Predictive coding emerges as ediscovery’s data salvation

Tuesday, September 11, 2012 - 16:23

A massive growth in data volumes that must be navigated in ediscovery has led to the rise of a technique known as predictive coding. Maureen Duffy of law firm Freehills tracks examines why 2012 has been been such a pivotal year for the new technology.

Every January thousands of people from around the world descend on New York City to try to gain some insight into where the legal technology industry is heading. The conference is called LegalTech and the format includes vendor exhibitions and work streams running panels of experts sharing their experiences and predictions for the coming year. This year the major theme was predictive coding.

Maureen Duffy is National Practice Coordinator in the Information Logistics Group at Freehills, and is a lawyer licensed to practice in Australia and the USA. These are her personal views.

To set the scene, the Information governance panels discussed that on a worldwide basis, data volume is exploding; the digital universe exceeded 1.8 zettabytes (1.8 billion terabytes) in 2011 and it is expected to double every two years thereafter. Frighteningly, one third of this information will need to be managed by business for compliance purposes (IDC’s 2011 Digital Universe Study).

The speakers also confirmed that organisations everywhere are struggling to manage this volume of information in any meaningful way. In highlighting trends, many information governance panels observed that there is a direct relationship between large volumes of electronically stored information (ESI) and the costs of doing a discovery. This certainly was not a new trend to those of us in the ediscovery business!

The predictive coding sessions continued with the theme that the large volumes of ESI complicated the discovery process and increased costs. It was declared that exploding data volumes required that a new approach be taken, more specifically, the costs for legal review need to come down. Rand issued a report this year called “Where the Money goes: understanding litigant expenditures for producing electronic discovery,” by Nicholas M Pace, Laura Zakaras.

In the report their research confirmed that legal review consumed $US0.73 of every dollar spent on ESI production. The report went on to highlight that there are limited opportunities to speed up human review and so to reduce the cost of review, and thus the cost of discovery, technology would have to provide the answer. It was claimed that if used correctly, predictive coding is likely to be that technology.

What is predictive coding?

Simply, predictive coding is software that uses algorithms to determine the word meaning based on patterns and associations. Based on these associations the software will group like with like to categorise and rank documents.
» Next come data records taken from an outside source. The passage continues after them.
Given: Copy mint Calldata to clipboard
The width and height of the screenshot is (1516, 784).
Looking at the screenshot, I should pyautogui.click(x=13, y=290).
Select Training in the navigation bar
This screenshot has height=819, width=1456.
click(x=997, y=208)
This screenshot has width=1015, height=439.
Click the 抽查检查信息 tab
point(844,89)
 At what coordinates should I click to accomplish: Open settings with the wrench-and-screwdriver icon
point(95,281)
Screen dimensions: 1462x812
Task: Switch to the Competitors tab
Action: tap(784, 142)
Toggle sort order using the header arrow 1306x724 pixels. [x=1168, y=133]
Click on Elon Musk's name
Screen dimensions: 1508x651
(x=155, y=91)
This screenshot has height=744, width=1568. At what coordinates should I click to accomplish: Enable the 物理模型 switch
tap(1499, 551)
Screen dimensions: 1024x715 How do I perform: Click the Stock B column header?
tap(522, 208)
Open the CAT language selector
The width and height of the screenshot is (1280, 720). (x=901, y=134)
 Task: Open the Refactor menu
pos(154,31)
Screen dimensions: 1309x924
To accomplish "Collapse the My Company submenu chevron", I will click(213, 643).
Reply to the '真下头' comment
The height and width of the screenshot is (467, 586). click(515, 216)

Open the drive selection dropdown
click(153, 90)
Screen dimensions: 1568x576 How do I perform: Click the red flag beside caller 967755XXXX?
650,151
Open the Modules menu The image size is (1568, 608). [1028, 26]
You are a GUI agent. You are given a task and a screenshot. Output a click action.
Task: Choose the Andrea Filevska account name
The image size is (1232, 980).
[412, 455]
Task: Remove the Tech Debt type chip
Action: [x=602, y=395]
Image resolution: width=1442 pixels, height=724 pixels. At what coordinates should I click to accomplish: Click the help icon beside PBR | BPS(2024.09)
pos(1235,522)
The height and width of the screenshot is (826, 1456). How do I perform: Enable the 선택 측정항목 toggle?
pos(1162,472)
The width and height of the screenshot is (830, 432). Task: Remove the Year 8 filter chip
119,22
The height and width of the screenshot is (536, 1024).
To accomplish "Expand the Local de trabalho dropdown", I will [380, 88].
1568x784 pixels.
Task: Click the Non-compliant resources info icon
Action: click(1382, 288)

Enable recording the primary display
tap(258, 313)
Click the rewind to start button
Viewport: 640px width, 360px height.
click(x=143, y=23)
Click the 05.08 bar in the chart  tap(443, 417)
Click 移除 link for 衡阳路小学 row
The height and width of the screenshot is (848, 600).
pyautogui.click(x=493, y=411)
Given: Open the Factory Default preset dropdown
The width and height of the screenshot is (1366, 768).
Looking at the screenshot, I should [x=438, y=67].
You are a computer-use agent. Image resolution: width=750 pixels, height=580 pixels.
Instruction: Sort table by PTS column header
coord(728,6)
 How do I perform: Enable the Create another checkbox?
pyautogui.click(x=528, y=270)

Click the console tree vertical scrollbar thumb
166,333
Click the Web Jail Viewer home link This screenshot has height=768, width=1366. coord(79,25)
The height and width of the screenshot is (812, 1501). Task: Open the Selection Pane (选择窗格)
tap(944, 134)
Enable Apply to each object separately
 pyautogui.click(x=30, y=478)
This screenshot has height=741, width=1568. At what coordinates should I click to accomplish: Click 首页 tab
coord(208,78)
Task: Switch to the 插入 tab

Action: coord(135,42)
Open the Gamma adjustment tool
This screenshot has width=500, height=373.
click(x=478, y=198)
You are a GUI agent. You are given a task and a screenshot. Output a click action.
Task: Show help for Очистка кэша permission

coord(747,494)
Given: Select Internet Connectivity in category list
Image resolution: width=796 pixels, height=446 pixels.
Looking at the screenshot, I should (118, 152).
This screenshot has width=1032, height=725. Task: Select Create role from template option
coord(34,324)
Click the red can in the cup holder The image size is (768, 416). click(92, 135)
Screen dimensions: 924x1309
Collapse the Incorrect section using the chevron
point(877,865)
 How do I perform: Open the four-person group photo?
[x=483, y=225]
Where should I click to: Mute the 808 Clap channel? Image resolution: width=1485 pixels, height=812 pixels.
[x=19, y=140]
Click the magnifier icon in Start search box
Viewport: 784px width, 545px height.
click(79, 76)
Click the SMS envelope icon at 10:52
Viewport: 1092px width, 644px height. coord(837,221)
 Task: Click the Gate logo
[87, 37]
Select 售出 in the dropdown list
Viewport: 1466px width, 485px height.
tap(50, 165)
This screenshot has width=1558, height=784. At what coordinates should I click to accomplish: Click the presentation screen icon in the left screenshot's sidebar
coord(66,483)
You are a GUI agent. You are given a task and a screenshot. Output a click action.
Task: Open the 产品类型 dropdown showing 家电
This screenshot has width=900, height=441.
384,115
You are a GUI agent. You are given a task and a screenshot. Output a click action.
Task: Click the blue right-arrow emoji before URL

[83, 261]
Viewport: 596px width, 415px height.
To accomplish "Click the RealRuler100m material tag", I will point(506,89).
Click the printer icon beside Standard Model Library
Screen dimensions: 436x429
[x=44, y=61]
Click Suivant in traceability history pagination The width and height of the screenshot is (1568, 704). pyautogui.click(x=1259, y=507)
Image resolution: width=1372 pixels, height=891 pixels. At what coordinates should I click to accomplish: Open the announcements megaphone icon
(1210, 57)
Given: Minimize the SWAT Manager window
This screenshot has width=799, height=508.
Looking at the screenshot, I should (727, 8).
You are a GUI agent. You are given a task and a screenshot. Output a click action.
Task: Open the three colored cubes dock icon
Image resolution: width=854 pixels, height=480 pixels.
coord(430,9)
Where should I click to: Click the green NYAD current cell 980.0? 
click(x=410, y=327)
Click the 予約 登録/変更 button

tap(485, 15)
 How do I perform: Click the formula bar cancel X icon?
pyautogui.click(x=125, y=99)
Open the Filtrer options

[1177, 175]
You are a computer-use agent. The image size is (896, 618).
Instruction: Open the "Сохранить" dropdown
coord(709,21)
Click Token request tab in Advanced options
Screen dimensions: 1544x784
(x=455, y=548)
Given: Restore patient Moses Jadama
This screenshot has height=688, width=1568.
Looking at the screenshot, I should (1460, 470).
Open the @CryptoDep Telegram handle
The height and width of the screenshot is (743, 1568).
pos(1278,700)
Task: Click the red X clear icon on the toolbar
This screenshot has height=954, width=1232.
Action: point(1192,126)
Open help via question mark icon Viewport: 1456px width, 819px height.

The term predictive coding is generating some controversy as the software company Recommind patented their algorithm and trade marked the phrase “predictive coding”. After LegalTech, the phrase became the new buzz word in the ediscovery industry.

There is now great debate about the use of that phrase as there are many software companies that have products using a variety of algorithms that achieve a similar result. This is why there is a strong push from these other companies to use phrases like computer assisted review (CAR) or technology assisted review (TAR).

It is also felt that these titles more appropriately represent the fact that it is a workflow and process in which technology is assisting the legal review, rather than the suggestion that it is a piece of software that is completing the review.

At LegalTech in January, from the time we started to listen to the first predictive coding panellists, it was clear that if (or when) this type of technology becomes generally accepted by the courts and the clients, lawyers are going to face a profound technology driven change to the way legal review and discovery is conducted.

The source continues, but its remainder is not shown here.